**Instructions to follow**
Will you quote precisely the lines that run from the top of the material below to the line containing "Task: Click AirAsia logo on the 12:35 flight", both ends included?

**Data excerpts**
--- START ---

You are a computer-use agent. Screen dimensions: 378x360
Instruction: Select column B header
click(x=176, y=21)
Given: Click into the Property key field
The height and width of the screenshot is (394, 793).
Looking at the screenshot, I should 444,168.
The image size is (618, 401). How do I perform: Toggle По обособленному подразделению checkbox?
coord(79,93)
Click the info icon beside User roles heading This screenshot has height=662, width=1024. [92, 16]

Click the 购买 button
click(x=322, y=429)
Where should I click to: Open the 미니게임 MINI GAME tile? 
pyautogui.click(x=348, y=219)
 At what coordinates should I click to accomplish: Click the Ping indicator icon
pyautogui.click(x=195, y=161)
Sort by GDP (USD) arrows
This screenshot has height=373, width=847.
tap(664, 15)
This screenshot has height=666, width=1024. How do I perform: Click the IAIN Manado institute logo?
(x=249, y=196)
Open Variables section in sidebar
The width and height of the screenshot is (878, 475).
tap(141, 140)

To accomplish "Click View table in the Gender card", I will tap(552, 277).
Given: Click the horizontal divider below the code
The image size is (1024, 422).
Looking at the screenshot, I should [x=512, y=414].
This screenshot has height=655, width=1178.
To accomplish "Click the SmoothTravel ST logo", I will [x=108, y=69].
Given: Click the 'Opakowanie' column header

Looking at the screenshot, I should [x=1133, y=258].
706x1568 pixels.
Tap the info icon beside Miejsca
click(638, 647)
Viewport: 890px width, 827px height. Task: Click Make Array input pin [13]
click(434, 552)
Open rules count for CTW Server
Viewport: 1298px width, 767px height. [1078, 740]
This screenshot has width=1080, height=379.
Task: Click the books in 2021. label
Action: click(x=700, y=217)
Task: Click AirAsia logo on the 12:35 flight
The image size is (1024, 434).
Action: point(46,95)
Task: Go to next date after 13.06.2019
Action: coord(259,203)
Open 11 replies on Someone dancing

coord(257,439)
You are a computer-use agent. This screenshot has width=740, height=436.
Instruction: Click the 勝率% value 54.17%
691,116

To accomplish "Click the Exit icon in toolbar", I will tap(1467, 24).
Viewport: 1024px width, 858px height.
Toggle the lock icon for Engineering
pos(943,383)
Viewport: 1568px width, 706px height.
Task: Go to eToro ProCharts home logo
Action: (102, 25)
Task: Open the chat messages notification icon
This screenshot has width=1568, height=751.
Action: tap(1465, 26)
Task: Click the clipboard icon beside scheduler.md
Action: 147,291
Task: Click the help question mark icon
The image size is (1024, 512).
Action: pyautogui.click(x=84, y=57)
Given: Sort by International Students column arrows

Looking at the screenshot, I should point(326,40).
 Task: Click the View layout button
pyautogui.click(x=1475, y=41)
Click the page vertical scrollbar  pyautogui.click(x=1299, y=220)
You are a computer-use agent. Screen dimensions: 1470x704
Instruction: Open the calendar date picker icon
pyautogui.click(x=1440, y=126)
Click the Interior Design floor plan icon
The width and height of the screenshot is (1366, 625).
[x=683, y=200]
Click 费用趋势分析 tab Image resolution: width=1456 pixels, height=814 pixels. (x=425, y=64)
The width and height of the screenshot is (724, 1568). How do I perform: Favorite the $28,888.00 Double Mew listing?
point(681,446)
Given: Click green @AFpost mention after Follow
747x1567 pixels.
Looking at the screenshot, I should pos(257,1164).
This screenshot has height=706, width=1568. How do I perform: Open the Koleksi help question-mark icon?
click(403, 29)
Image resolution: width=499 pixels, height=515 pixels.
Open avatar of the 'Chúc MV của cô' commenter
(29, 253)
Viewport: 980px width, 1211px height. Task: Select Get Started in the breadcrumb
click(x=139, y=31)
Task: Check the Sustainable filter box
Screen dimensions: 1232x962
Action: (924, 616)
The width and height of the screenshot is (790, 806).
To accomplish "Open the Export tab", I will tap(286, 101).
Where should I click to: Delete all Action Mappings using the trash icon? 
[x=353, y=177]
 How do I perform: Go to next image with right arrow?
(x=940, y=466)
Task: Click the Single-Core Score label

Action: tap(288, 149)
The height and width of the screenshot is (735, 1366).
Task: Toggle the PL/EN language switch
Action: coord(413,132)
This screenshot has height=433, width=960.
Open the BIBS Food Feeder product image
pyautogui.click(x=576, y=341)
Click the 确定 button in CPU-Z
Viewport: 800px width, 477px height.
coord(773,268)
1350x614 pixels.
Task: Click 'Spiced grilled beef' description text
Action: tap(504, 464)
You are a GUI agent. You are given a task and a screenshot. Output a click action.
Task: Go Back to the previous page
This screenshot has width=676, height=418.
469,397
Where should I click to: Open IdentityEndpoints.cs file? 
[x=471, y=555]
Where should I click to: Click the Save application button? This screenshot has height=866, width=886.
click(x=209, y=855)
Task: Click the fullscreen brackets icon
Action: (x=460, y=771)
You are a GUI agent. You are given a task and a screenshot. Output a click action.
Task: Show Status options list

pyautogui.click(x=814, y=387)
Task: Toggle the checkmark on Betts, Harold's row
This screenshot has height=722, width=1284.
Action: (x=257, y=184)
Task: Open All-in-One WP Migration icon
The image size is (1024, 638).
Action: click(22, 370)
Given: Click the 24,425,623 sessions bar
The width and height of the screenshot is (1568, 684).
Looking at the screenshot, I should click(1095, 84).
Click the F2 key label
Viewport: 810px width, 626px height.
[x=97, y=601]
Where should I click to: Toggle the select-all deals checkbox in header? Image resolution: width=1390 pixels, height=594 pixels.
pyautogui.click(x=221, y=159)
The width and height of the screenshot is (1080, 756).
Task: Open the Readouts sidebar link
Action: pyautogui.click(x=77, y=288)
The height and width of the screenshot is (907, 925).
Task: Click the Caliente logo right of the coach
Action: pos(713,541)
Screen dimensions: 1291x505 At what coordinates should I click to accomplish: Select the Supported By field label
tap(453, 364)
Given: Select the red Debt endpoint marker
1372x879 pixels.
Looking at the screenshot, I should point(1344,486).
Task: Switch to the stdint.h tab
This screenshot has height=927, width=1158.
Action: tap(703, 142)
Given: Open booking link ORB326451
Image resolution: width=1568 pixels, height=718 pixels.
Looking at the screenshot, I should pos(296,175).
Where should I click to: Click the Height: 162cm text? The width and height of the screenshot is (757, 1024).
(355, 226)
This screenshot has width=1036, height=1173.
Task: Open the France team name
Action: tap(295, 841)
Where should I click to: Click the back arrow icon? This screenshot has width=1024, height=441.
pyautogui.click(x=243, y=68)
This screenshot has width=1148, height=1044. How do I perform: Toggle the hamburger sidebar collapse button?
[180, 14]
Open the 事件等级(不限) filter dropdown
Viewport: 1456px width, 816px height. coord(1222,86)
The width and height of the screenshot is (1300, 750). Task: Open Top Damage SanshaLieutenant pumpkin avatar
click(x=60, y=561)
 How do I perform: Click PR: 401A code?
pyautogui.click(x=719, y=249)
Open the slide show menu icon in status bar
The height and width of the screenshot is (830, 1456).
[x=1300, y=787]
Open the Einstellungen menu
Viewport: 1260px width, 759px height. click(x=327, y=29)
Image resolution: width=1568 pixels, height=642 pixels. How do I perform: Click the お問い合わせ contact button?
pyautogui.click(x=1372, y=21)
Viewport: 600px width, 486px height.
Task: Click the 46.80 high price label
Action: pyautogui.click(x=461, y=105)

--- END ---

**Result of this task**
You are a computer-use agent. Screen dimensions: 378x360
Instruction: Select column B header
click(x=176, y=21)
Given: Click into the Property key field
The height and width of the screenshot is (394, 793).
Looking at the screenshot, I should 444,168.
The image size is (618, 401). How do I perform: Toggle По обособленному подразделению checkbox?
coord(79,93)
Click the info icon beside User roles heading This screenshot has height=662, width=1024. [92, 16]

Click the 购买 button
click(x=322, y=429)
Where should I click to: Open the 미니게임 MINI GAME tile? 
pyautogui.click(x=348, y=219)
 At what coordinates should I click to accomplish: Click the Ping indicator icon
pyautogui.click(x=195, y=161)
Sort by GDP (USD) arrows
This screenshot has height=373, width=847.
tap(664, 15)
This screenshot has height=666, width=1024. How do I perform: Click the IAIN Manado institute logo?
(x=249, y=196)
Open Variables section in sidebar
The width and height of the screenshot is (878, 475).
tap(141, 140)

To accomplish "Click View table in the Gender card", I will tap(552, 277).
Given: Click the horizontal divider below the code
The image size is (1024, 422).
Looking at the screenshot, I should [x=512, y=414].
This screenshot has height=655, width=1178.
To accomplish "Click the SmoothTravel ST logo", I will [x=108, y=69].
Given: Click the 'Opakowanie' column header

Looking at the screenshot, I should [x=1133, y=258].
706x1568 pixels.
Tap the info icon beside Miejsca
click(638, 647)
Viewport: 890px width, 827px height. Task: Click Make Array input pin [13]
click(434, 552)
Open rules count for CTW Server
Viewport: 1298px width, 767px height. [1078, 740]
This screenshot has width=1080, height=379.
Task: Click the books in 2021. label
Action: click(x=700, y=217)
Task: Click AirAsia logo on the 12:35 flight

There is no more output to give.